(Collected data entries)
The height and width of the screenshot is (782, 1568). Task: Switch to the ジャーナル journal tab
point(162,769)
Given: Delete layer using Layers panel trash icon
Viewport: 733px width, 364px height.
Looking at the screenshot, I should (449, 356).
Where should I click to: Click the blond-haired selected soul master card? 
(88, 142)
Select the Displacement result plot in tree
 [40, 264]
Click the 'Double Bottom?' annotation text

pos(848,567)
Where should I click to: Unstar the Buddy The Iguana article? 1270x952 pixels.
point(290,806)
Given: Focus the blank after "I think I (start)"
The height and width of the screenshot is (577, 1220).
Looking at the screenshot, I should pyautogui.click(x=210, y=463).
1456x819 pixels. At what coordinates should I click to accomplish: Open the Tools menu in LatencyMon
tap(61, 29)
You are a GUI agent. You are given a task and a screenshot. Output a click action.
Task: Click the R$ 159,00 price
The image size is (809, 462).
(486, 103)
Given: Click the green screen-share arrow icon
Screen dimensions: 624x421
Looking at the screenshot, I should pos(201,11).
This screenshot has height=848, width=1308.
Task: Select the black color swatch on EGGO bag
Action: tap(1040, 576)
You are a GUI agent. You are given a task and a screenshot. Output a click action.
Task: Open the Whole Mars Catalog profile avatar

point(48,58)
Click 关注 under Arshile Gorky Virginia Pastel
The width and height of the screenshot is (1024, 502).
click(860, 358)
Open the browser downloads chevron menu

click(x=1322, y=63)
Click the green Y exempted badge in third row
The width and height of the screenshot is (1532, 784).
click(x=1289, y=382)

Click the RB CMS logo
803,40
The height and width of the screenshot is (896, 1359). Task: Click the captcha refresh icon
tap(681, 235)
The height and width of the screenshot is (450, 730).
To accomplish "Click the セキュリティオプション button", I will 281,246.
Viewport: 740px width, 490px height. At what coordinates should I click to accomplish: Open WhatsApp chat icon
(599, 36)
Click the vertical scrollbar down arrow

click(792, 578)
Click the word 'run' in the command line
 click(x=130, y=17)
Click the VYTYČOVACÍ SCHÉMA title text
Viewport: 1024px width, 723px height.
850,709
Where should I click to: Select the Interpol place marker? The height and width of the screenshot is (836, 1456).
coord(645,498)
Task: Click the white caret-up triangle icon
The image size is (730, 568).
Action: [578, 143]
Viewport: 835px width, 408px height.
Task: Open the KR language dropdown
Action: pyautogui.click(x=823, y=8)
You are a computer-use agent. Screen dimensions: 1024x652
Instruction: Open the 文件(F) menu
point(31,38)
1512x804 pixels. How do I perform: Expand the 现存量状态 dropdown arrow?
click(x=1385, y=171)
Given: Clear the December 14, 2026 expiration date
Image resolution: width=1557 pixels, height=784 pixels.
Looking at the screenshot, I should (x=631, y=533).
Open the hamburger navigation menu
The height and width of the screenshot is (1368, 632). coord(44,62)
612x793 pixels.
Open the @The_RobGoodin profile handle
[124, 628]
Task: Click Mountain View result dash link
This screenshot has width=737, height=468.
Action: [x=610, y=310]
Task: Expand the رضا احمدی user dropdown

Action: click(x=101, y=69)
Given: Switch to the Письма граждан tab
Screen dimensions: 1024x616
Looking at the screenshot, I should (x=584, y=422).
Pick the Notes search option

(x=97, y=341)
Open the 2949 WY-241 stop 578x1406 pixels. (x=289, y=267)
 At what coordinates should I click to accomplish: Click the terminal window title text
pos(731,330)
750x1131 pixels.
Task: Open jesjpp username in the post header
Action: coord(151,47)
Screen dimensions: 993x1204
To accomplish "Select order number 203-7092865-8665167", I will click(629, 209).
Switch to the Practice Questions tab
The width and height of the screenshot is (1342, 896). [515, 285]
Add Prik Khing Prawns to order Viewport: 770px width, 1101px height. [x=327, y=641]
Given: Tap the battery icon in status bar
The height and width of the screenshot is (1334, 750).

= THE PROBLEM =
Copy out every line of the material above, word for word and in the same order.

= THE OUTPUT =
The height and width of the screenshot is (782, 1568). Task: Switch to the ジャーナル journal tab
point(162,769)
Given: Delete layer using Layers panel trash icon
Viewport: 733px width, 364px height.
Looking at the screenshot, I should (449, 356).
Where should I click to: Click the blond-haired selected soul master card? 
(88, 142)
Select the Displacement result plot in tree
 [40, 264]
Click the 'Double Bottom?' annotation text

pos(848,567)
Where should I click to: Unstar the Buddy The Iguana article? 1270x952 pixels.
point(290,806)
Given: Focus the blank after "I think I (start)"
The height and width of the screenshot is (577, 1220).
Looking at the screenshot, I should pyautogui.click(x=210, y=463).
1456x819 pixels. At what coordinates should I click to accomplish: Open the Tools menu in LatencyMon
tap(61, 29)
You are a GUI agent. You are given a task and a screenshot. Output a click action.
Task: Click the R$ 159,00 price
The image size is (809, 462).
(486, 103)
Given: Click the green screen-share arrow icon
Screen dimensions: 624x421
Looking at the screenshot, I should pos(201,11).
This screenshot has height=848, width=1308.
Task: Select the black color swatch on EGGO bag
Action: tap(1040, 576)
You are a GUI agent. You are given a task and a screenshot. Output a click action.
Task: Open the Whole Mars Catalog profile avatar

point(48,58)
Click 关注 under Arshile Gorky Virginia Pastel
The width and height of the screenshot is (1024, 502).
click(860, 358)
Open the browser downloads chevron menu

click(x=1322, y=63)
Click the green Y exempted badge in third row
The width and height of the screenshot is (1532, 784).
click(x=1289, y=382)

Click the RB CMS logo
803,40
The height and width of the screenshot is (896, 1359). Task: Click the captcha refresh icon
tap(681, 235)
The height and width of the screenshot is (450, 730).
To accomplish "Click the セキュリティオプション button", I will 281,246.
Viewport: 740px width, 490px height. At what coordinates should I click to accomplish: Open WhatsApp chat icon
(599, 36)
Click the vertical scrollbar down arrow

click(792, 578)
Click the word 'run' in the command line
 click(x=130, y=17)
Click the VYTYČOVACÍ SCHÉMA title text
Viewport: 1024px width, 723px height.
850,709
Where should I click to: Select the Interpol place marker? The height and width of the screenshot is (836, 1456).
coord(645,498)
Task: Click the white caret-up triangle icon
The image size is (730, 568).
Action: [578, 143]
Viewport: 835px width, 408px height.
Task: Open the KR language dropdown
Action: pyautogui.click(x=823, y=8)
You are a computer-use agent. Screen dimensions: 1024x652
Instruction: Open the 文件(F) menu
point(31,38)
1512x804 pixels. How do I perform: Expand the 现存量状态 dropdown arrow?
click(x=1385, y=171)
Given: Clear the December 14, 2026 expiration date
Image resolution: width=1557 pixels, height=784 pixels.
Looking at the screenshot, I should (x=631, y=533).
Open the hamburger navigation menu
The height and width of the screenshot is (1368, 632). coord(44,62)
612x793 pixels.
Open the @The_RobGoodin profile handle
[124, 628]
Task: Click Mountain View result dash link
This screenshot has width=737, height=468.
Action: [x=610, y=310]
Task: Expand the رضا احمدی user dropdown

Action: click(x=101, y=69)
Given: Switch to the Письма граждан tab
Screen dimensions: 1024x616
Looking at the screenshot, I should (x=584, y=422).
Pick the Notes search option

(x=97, y=341)
Open the 2949 WY-241 stop 578x1406 pixels. (x=289, y=267)
 At what coordinates should I click to accomplish: Click the terminal window title text
pos(731,330)
750x1131 pixels.
Task: Open jesjpp username in the post header
Action: coord(151,47)
Screen dimensions: 993x1204
To accomplish "Select order number 203-7092865-8665167", I will click(629, 209).
Switch to the Practice Questions tab
The width and height of the screenshot is (1342, 896). [515, 285]
Add Prik Khing Prawns to order Viewport: 770px width, 1101px height. [x=327, y=641]
Given: Tap the battery icon in status bar
The height and width of the screenshot is (1334, 750).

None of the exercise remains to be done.